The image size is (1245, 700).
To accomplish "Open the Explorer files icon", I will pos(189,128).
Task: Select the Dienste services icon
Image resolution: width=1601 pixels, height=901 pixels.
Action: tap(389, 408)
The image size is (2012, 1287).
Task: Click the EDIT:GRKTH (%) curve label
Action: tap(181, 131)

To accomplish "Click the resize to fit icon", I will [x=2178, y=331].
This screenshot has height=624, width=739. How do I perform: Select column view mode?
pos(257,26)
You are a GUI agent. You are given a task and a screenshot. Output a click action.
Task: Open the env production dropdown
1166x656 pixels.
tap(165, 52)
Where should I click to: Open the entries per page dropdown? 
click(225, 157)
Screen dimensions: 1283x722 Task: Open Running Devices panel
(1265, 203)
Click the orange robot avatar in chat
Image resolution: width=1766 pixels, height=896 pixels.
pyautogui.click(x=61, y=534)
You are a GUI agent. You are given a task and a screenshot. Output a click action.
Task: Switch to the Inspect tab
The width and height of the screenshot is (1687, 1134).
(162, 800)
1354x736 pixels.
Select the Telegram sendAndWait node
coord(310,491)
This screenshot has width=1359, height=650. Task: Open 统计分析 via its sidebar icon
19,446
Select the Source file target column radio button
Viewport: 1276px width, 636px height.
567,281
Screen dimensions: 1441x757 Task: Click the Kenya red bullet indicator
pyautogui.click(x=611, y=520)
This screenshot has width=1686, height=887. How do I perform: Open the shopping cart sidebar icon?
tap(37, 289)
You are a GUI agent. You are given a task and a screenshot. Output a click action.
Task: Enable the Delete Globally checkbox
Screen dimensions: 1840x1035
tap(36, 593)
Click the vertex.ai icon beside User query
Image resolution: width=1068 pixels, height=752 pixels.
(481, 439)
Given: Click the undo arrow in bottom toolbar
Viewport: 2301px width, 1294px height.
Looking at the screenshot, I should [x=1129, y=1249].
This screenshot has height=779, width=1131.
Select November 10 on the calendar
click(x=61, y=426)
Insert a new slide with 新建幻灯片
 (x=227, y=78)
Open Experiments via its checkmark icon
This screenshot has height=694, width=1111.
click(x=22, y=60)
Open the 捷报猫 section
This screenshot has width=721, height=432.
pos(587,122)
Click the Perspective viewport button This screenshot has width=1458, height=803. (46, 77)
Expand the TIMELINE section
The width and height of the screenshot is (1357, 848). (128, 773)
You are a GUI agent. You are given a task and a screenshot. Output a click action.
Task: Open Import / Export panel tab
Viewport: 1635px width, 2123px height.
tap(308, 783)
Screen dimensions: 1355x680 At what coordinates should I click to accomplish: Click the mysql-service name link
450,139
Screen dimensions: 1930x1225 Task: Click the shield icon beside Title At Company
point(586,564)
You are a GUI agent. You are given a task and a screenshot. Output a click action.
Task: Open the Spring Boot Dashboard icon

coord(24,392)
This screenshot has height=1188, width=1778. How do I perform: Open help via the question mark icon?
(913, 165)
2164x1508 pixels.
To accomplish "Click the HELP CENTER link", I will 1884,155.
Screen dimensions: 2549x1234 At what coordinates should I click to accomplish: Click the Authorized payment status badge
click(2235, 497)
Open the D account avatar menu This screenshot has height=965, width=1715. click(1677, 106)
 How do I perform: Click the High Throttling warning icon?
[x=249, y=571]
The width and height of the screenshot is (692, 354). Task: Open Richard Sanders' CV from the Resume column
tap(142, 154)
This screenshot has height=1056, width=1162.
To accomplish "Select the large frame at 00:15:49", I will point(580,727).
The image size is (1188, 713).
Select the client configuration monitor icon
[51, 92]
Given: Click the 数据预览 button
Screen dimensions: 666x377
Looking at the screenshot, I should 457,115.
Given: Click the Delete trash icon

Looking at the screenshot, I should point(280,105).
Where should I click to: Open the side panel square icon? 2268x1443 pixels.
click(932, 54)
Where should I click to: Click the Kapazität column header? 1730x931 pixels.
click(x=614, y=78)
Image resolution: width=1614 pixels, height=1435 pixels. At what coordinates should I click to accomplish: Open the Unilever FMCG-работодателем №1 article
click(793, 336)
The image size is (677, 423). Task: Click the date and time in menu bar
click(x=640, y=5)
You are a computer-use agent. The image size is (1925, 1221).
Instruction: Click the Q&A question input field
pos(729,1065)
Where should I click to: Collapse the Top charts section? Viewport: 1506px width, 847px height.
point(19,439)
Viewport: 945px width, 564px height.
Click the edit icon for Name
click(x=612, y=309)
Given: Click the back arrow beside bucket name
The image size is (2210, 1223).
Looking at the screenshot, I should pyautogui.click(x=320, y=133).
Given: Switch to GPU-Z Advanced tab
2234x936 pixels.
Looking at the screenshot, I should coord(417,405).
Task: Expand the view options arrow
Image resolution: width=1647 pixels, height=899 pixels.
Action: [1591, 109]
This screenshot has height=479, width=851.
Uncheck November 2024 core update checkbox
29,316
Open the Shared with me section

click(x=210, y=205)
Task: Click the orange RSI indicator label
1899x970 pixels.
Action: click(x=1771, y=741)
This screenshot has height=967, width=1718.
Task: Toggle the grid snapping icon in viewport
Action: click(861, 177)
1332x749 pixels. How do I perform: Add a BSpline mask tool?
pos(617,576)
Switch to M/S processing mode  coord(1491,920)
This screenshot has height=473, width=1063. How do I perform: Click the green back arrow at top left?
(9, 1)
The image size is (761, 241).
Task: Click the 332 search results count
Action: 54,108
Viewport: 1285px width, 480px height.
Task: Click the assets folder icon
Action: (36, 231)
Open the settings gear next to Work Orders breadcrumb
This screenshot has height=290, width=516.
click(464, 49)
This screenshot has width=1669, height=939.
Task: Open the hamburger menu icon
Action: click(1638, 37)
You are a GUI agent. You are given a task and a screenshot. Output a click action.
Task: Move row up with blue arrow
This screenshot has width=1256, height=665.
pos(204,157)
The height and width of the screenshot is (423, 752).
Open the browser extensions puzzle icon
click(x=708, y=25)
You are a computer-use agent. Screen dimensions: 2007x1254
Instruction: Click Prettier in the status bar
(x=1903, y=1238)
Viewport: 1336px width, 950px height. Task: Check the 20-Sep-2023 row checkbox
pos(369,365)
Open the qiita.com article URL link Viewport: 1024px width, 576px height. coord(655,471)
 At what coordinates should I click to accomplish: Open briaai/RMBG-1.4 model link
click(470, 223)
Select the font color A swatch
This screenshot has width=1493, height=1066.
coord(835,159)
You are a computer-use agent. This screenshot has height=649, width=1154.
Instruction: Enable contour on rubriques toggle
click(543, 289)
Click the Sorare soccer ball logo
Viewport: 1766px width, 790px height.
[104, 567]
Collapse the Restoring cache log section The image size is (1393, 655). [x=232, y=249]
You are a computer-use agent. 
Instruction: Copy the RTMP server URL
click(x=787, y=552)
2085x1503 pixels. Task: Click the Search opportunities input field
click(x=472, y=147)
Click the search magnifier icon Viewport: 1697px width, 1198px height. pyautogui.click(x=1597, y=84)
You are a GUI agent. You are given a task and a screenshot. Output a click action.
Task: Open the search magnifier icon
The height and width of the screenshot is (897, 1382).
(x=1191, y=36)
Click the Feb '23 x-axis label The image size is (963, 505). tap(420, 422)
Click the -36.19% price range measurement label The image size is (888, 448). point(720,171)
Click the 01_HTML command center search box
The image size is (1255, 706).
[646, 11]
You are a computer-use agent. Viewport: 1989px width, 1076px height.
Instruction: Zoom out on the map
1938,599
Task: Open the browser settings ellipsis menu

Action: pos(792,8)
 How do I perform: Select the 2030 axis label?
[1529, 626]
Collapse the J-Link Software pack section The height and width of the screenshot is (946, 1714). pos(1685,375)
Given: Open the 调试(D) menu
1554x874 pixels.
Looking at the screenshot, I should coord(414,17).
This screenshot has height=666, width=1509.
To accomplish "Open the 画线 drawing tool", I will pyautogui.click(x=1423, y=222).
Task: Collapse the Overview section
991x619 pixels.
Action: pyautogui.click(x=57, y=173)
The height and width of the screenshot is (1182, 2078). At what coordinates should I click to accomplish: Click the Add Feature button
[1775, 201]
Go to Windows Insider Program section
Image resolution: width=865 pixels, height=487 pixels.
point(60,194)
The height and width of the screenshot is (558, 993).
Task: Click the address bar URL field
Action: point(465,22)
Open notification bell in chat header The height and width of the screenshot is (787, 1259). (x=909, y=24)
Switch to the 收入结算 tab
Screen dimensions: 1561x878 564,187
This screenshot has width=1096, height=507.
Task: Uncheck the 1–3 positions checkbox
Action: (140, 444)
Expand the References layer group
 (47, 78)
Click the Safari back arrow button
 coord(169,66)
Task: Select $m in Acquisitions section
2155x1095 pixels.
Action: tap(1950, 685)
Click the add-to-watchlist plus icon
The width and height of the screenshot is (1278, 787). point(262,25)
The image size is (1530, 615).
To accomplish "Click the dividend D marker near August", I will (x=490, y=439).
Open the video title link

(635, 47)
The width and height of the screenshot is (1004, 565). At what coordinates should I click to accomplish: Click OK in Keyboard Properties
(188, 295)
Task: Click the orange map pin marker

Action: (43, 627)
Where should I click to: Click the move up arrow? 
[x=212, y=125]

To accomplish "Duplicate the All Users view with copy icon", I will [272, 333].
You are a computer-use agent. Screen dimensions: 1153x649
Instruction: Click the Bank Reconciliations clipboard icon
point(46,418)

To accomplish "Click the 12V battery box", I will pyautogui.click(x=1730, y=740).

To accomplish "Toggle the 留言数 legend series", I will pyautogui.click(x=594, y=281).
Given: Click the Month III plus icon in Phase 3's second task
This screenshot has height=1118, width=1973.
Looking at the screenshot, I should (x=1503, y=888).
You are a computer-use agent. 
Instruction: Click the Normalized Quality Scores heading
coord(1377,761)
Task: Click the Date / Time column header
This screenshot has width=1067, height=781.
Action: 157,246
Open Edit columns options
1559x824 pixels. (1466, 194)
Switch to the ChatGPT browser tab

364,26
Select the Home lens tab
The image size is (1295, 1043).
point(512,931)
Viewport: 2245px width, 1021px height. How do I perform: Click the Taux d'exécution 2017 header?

▶ **Task description**: Go back to the listing above. Copy word for word the lines from the one with "Click the Safari back arrow button" through the one with "The image size is (1530, 615).", and nothing more.

▶ **Written answer**:
Click the Safari back arrow button
 coord(169,66)
Task: Select $m in Acquisitions section
2155x1095 pixels.
Action: tap(1950, 685)
Click the add-to-watchlist plus icon
The width and height of the screenshot is (1278, 787). point(262,25)
The image size is (1530, 615).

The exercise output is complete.